Content starts
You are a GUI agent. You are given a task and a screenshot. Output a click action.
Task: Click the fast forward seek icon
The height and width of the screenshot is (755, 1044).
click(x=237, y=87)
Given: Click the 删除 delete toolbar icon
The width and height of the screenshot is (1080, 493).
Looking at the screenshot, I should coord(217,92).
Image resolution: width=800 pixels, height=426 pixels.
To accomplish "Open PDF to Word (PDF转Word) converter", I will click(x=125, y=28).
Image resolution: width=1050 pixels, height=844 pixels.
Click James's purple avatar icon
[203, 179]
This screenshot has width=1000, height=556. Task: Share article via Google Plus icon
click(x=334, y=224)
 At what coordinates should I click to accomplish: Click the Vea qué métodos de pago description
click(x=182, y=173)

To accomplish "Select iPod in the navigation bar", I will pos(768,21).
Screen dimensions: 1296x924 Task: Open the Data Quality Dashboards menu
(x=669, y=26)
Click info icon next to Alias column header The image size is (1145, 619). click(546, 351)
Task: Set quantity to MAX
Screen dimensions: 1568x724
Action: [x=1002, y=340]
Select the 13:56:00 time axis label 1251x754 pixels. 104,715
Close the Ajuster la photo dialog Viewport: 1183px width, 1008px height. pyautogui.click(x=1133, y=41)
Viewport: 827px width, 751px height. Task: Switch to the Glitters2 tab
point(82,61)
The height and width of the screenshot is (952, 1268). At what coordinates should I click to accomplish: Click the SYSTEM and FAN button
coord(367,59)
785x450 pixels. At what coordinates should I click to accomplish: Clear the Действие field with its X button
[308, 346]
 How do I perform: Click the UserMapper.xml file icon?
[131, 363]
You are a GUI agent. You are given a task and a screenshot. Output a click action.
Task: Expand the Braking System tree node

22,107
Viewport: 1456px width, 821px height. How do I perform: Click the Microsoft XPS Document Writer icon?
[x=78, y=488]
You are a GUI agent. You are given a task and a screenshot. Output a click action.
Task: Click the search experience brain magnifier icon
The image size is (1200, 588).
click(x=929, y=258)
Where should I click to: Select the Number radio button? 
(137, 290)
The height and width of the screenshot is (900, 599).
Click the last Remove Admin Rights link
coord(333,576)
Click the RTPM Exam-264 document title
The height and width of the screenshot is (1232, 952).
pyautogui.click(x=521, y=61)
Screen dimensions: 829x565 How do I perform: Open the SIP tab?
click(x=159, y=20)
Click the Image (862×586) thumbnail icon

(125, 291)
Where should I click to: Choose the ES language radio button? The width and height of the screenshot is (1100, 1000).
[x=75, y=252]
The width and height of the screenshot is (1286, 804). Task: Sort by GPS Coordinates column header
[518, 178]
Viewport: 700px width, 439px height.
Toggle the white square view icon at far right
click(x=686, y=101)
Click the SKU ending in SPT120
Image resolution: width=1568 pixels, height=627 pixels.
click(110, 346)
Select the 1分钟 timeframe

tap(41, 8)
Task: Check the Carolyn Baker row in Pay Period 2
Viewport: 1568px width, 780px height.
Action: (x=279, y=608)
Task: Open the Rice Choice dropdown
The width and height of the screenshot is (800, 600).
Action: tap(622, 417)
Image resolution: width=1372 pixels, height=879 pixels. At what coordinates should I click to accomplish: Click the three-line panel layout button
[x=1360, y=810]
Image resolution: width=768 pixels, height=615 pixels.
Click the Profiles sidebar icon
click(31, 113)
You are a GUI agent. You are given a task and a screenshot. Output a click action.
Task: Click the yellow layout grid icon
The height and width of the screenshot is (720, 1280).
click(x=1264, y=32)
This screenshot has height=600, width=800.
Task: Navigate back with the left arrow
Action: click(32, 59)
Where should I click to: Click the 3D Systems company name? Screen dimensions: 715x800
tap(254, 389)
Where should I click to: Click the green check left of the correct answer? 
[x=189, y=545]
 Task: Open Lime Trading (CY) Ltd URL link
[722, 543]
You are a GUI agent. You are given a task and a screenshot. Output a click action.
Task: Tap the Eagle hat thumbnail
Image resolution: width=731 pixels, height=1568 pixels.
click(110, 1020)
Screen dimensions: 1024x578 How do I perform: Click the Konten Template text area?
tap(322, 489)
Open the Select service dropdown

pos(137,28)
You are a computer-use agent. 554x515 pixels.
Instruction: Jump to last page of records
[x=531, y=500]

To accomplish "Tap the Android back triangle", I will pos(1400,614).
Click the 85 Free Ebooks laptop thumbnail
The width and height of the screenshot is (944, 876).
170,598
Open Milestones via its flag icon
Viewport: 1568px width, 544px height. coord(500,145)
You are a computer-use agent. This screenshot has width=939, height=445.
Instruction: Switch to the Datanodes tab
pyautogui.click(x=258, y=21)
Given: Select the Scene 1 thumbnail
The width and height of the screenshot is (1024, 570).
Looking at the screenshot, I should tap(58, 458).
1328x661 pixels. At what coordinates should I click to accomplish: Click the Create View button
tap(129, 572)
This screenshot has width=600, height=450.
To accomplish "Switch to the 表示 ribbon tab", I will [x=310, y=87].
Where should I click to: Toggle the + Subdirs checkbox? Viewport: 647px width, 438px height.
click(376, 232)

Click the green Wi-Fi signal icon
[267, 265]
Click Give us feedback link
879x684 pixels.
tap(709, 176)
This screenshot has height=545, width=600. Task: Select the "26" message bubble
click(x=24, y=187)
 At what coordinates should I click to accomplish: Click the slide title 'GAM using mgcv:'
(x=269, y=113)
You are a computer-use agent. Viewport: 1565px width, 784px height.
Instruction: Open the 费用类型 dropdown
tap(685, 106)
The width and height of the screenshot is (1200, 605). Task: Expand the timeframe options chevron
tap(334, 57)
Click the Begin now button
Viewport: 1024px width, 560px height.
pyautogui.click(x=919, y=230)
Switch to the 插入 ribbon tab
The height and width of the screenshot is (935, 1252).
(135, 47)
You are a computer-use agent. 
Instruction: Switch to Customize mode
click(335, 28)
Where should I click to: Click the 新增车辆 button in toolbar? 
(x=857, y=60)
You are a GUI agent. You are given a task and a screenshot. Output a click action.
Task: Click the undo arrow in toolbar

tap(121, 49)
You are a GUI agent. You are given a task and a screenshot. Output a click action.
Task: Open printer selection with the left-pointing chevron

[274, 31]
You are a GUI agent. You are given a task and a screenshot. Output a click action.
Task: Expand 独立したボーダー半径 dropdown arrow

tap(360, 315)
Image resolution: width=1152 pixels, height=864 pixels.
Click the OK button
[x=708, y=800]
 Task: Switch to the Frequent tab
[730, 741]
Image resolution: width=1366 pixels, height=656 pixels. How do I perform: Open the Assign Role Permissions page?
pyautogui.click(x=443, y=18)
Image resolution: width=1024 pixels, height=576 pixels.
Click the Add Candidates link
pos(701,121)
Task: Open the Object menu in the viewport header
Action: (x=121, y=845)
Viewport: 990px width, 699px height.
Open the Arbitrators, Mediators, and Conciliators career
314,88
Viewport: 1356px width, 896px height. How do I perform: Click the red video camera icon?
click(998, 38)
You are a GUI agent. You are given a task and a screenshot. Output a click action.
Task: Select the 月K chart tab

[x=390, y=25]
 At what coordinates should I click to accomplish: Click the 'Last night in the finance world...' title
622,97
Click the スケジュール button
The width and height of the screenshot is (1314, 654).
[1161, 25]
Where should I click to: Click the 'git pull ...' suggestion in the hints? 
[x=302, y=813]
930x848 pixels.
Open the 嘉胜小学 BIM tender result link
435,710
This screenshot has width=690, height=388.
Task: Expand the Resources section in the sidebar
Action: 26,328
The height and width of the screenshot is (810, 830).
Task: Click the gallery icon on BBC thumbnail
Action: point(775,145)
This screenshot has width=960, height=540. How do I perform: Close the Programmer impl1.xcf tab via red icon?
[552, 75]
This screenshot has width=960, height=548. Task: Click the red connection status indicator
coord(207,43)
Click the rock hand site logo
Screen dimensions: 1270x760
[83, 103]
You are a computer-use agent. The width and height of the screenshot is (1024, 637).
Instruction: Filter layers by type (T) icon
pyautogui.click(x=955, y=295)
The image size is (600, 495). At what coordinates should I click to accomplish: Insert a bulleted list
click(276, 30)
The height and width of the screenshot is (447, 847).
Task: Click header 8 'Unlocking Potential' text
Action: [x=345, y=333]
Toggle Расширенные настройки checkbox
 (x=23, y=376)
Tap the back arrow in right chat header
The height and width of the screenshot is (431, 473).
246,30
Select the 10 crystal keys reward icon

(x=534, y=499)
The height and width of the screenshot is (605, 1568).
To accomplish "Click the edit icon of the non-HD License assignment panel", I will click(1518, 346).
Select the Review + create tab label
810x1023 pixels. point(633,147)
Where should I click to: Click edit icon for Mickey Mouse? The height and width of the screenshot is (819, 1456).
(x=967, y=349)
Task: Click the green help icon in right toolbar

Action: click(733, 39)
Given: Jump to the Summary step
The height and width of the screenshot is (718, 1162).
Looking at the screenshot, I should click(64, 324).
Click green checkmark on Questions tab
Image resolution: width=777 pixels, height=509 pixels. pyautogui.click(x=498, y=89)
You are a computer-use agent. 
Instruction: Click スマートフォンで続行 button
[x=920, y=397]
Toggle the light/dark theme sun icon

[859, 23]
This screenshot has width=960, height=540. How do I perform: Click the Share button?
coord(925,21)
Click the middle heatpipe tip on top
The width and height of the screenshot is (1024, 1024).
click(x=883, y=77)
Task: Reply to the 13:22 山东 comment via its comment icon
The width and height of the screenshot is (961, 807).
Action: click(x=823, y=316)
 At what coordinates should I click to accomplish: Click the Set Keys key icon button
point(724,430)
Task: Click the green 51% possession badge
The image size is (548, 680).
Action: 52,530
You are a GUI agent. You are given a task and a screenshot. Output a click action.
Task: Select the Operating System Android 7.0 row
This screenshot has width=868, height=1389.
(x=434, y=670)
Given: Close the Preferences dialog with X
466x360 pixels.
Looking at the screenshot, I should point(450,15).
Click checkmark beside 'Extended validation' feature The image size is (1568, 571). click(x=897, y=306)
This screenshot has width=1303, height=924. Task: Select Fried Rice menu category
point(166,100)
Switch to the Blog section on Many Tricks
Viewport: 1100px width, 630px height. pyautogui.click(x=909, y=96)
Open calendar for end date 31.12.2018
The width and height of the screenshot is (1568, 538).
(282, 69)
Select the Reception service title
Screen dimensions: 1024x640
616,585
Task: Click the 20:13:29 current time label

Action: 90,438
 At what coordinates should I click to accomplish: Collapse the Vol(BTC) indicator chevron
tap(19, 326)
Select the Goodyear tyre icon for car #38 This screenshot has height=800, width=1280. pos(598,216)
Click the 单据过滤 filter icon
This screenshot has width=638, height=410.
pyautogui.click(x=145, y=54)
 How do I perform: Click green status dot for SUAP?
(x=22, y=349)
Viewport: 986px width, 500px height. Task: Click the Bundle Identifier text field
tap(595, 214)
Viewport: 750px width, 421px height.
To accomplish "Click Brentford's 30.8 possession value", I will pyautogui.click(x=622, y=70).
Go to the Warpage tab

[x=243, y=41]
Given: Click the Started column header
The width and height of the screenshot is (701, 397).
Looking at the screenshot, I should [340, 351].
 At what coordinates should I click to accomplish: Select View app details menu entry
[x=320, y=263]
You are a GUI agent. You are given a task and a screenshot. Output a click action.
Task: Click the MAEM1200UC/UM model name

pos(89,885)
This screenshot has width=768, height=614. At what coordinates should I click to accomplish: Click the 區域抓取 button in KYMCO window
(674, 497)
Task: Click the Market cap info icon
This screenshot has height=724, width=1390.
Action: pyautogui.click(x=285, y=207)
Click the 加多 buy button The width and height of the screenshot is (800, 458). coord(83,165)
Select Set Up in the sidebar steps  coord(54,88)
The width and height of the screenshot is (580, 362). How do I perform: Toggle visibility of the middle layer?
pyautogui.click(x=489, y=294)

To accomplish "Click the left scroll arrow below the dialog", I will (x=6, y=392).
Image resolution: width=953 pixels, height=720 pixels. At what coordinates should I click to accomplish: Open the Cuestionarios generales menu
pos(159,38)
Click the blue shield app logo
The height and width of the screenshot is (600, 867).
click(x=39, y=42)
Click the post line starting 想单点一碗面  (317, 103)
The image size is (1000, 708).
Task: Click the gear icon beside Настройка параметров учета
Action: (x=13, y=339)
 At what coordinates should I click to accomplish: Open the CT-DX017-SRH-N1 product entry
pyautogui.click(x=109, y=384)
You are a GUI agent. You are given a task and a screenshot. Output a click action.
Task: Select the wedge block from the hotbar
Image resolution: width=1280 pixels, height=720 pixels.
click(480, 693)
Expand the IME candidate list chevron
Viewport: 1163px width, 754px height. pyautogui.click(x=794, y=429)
Content ends
Work instruction:
Begin at the line that has "At what coordinates should I click to accomplish: Click the Set" in the entries above; stop after the line that has "Given: Close the Preferences dialog with X". Transcribe exactly those lines and no others.

Exercise solution:
 At what coordinates should I click to accomplish: Click the Set Keys key icon button
point(724,430)
Task: Click the green 51% possession badge
The image size is (548, 680).
Action: 52,530
You are a GUI agent. You are given a task and a screenshot. Output a click action.
Task: Select the Operating System Android 7.0 row
This screenshot has width=868, height=1389.
(x=434, y=670)
Given: Close the Preferences dialog with X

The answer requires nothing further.